● **PROBLEM REQUIREMENTS**
For the entries that follow, restate word for word the line containing "Screen dimensions: 839x703", the line containing "Task: Click the shield", and every line that lies between them.

START LISTED ENTRIES

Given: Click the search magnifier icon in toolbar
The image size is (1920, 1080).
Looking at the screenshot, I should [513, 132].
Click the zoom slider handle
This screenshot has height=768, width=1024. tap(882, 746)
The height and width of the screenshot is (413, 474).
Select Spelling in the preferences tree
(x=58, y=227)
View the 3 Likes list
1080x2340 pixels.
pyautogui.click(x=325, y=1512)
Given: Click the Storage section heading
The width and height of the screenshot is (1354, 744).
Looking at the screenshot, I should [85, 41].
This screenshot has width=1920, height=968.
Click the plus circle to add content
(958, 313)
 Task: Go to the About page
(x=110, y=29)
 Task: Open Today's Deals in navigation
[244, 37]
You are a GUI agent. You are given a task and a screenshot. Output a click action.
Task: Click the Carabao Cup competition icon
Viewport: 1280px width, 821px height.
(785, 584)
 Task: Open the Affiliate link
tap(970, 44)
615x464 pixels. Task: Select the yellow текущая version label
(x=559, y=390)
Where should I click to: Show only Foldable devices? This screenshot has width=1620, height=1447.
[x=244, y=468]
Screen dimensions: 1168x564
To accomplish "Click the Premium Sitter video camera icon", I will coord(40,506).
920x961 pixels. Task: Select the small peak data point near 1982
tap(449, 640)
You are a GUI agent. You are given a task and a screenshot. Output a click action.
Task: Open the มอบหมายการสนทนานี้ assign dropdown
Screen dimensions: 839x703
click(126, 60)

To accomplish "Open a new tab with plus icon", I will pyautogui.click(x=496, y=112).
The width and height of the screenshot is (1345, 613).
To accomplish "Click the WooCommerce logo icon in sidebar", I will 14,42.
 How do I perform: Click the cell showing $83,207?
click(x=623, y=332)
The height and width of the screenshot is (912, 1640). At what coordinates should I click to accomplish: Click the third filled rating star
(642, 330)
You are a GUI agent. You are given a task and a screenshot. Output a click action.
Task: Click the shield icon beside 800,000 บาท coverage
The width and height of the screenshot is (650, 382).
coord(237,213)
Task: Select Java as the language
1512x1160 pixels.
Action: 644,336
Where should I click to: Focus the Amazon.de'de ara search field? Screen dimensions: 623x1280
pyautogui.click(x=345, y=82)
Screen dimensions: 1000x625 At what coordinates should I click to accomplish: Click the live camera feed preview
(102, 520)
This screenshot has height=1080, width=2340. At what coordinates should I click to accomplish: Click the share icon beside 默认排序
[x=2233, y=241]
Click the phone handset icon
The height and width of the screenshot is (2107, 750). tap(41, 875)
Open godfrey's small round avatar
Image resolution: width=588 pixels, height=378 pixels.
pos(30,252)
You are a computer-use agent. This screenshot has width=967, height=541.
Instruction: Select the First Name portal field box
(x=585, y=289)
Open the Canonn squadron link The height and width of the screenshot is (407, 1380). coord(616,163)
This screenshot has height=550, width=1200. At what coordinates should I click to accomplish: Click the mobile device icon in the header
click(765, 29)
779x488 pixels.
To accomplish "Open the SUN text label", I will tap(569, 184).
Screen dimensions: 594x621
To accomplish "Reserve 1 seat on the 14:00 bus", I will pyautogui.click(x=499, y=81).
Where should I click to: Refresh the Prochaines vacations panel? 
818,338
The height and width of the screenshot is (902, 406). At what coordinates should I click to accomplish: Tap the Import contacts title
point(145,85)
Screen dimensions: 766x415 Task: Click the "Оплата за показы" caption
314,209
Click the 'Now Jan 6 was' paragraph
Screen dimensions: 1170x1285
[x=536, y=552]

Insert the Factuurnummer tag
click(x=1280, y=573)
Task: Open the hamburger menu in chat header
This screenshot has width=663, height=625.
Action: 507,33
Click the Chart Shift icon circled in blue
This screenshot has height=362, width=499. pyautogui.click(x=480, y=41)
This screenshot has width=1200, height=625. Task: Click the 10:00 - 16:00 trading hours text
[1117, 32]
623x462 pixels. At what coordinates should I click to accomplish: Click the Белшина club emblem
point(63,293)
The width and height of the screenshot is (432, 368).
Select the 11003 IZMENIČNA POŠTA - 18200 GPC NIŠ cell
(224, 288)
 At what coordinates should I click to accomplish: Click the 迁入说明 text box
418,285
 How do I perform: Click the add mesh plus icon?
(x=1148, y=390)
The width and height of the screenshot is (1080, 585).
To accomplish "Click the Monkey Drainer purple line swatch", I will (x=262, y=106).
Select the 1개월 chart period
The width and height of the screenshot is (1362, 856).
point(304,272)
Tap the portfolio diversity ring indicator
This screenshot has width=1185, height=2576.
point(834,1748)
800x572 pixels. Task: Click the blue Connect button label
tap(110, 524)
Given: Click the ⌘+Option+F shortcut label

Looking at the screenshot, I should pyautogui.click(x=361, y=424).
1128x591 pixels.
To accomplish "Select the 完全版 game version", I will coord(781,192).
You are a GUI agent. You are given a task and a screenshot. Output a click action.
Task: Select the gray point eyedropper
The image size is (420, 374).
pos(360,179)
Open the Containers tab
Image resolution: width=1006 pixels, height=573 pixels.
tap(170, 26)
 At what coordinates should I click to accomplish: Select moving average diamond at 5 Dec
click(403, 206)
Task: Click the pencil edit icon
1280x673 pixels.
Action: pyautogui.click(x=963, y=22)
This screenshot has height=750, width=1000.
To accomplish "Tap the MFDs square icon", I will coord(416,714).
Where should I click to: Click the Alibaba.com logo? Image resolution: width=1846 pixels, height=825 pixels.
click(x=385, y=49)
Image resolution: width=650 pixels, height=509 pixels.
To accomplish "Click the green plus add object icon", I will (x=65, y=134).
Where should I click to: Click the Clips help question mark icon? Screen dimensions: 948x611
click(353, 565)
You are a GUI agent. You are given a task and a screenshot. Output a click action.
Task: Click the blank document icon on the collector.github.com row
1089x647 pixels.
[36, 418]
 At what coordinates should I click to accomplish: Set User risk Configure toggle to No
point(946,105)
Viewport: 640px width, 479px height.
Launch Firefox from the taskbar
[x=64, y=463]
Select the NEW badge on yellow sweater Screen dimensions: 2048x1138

END LISTED ENTRIES

● **TASK RESULT**
Screen dimensions: 839x703
click(126, 60)

To accomplish "Open a new tab with plus icon", I will pyautogui.click(x=496, y=112).
The width and height of the screenshot is (1345, 613).
To accomplish "Click the WooCommerce logo icon in sidebar", I will 14,42.
 How do I perform: Click the cell showing $83,207?
click(x=623, y=332)
The height and width of the screenshot is (912, 1640). At what coordinates should I click to accomplish: Click the third filled rating star
(642, 330)
You are a GUI agent. You are given a task and a screenshot. Output a click action.
Task: Click the shield icon beside 800,000 บาท coverage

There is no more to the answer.